The professor remembers a conference where one of the participants, a technician, argued: we can keep everything, so we should keep everything. ‘But,’ Aasman disputes, ‘storing is only one component of what archiving comprises. If you want to archive properly, you would also add metadata, such as a year, keywords, and where exactly something can be found. And do you only want to store the website or also the underlying HTML code?’ In short, it takes a lot of time and energy to properly maintain an archive. ‘This means you have to weigh everything up, which is quite tricky because it is likely that in fifty years someone will say: you made exactly the wrong choices.’

‘It has become my mission to advocate for the preservation of the digital cultural heritage.’
‘It has become my mission to advocate for the preservation of the digital cultural heritage.’

Web archaeology

Think about the current debate about our colonial history, says Aasman. ‘Now, it turns out that we never worried about various aspects of history in that time, aspects that we now see as hugely problematic, but little to nothing of those aspects has been preserved. As a result, a lot of digging needs to be done to make things rise to the surface.’

This applies to analogous sources just as well, of course, Aasman emphasizes. Photos, books, and papers can be lost in all sorts of ways as well. ‘When I retire in an x number of years and nobody wants to have my books, I will throw them out. Unless I become a famous Nobel Prize scholar before that time. Then, they would suddenly become interesting again, right? Here’s the thing: storing data about events happening now is one thing, but retrieving information from earlier periods, something I call web archaeology, is a lot more complicated. It would be good to see if a method can be developed for that.’

XS4ALL

A special project that Aasman is working on with her PhD student Nathalie Fridzema is analysing a collection of homepages built by internet pioneer XS4ALL, one of the first Dutch internet providers. On 1 January 2019, the news broke that this provider—including ‘their’ thousands of websites and therefore potentially valuable digital cultural heritage—was going to disappear. So, the National Library of the Netherlands came up with the idea of a rescue mission: archiving as many homepages as possible. The organization came to Aasman for help and the initiative led to storing 3,000 early Dutch websites, including 413 ‘masterpieces’, such as the homepage of user Ranx who built the very first XS4ALL site in June 1994 with XS4ALL as host.

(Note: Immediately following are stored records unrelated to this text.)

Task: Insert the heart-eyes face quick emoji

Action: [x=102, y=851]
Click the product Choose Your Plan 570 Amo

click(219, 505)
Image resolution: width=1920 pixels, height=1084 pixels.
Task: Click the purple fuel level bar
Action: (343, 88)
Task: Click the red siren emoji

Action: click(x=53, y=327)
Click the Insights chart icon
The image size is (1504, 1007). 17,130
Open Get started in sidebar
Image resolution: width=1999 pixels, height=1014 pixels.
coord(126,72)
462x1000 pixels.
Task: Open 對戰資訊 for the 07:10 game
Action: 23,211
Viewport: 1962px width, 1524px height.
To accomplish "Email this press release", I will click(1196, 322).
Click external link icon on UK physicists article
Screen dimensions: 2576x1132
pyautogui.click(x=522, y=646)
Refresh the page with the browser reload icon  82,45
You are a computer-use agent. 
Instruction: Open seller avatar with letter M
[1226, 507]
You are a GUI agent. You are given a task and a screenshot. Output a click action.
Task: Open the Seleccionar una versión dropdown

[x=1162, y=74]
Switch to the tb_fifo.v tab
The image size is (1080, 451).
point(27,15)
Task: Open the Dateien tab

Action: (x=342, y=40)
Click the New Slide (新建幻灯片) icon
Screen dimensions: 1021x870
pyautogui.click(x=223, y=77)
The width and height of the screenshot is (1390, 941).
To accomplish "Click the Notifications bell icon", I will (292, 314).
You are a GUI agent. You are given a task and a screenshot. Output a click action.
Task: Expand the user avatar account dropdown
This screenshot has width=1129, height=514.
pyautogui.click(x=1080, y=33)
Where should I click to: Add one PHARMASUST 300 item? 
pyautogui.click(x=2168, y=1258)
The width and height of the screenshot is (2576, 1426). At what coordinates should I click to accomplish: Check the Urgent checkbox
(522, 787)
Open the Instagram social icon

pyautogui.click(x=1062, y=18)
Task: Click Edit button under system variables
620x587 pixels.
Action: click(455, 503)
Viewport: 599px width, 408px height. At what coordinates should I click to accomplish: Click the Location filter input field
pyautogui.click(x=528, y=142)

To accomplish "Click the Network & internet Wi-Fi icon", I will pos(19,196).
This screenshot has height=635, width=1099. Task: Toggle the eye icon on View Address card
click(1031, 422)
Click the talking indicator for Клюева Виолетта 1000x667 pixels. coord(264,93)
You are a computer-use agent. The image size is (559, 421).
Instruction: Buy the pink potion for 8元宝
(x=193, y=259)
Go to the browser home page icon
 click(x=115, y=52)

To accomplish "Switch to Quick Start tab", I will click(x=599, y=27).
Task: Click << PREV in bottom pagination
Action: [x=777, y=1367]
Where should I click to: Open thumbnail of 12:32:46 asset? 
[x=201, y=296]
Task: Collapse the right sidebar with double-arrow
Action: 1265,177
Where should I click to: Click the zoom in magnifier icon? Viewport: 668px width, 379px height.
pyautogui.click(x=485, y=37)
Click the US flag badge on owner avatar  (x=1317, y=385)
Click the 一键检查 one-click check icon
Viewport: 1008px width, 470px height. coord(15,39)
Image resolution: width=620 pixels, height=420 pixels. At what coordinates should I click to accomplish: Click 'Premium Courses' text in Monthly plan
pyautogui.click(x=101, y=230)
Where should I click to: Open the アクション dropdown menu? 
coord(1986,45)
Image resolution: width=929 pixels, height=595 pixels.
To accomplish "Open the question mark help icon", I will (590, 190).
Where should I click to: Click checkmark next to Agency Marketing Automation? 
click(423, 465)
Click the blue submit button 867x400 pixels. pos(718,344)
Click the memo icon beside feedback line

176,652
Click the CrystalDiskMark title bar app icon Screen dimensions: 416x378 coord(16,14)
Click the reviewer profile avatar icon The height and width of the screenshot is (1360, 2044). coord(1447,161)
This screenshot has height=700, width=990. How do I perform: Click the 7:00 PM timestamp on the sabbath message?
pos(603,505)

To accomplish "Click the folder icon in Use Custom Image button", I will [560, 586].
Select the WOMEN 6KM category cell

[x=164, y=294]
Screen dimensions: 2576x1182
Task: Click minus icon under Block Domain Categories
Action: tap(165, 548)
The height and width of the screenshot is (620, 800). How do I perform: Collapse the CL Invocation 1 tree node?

Aasman, who received her PhD for the significance of home movies as carriers of personal memories, set to work on the project brimming with enthusiasm. ‘This is what awakened my interest in the online recording of memories,’ she says. ‘I saw people posting their personal photos, home address, and phone number online. That was the moment I started thinking: who’s actually focusing on our web history? And how do we ensure that future historians can also look back to this day and age?’

'Storing data about events happening now is one thing, but retrieving information from earlier periods, something I call web archaeology, is a lot more complicated.'
'Storing data about events happening now is one thing, but retrieving information from earlier periods, something I call web archaeology, is a lot more complicated.'

Online Alexandria

The answers to these questions are versatile and complex. While a project like the XS4ALL archive is still relatively manageable, similar quandaries at the international level involve a lot more complexity. For example, European guidelines for storing digital heritage differ from country to country. Aasman: ‘In the United Kingdom, the entire web is ‘scraped’ once every two or three years. This entails that all the information on websites ending in .uk is downloaded and stored in a web archive.’ In America, they have the Internet Archive, a colossal online library inspired by the Library of Alexandria—the centre of knowledge in classical antiquity. Its goal is to archive the internet and make it accessible to everyone.

‘It’s not a public institute but a private company that was set up by a rich internet pioneer in the mid-90s,’ says Aasman. ‘To this day, he scrapes the web at random. In the Netherlands, this is illegal. The law doesn’t allow you to randomly scrape a website or social media.’ Last year, Aasman and one of the board members of the National Library pleaded in newspaper de Volkskrant for a legislative amendment that would change this. Their statement: The Netherlands neglects its internet history.

Trump tweets

Aasman: ‘You could say that 80% of the history of the internet is already gone. The moment you refresh a website, the previous version is gone. With platforms such as TikTok or Instagram, content often disappears even faster. The question is, of course: how bad is that?’

It all depends. Eternal access to all messages on popular online platforms such as the late Hyves or Twitter seems an unnecessary luxury, but the fact that someone in America saved the most sensational tweets by Donald Trump—many of which he deleted himself—and published them in a book might come in handy. The same goes for what has been said and written online about, for example, the childcare benefit scandal or the earthquake issues in Groningen. And while the average Instagram story might not at all be worth storing, things change when you want to know how ‘the average citizen’ experienced the coronavirus pandemic—something Aasman sees a lot of value in.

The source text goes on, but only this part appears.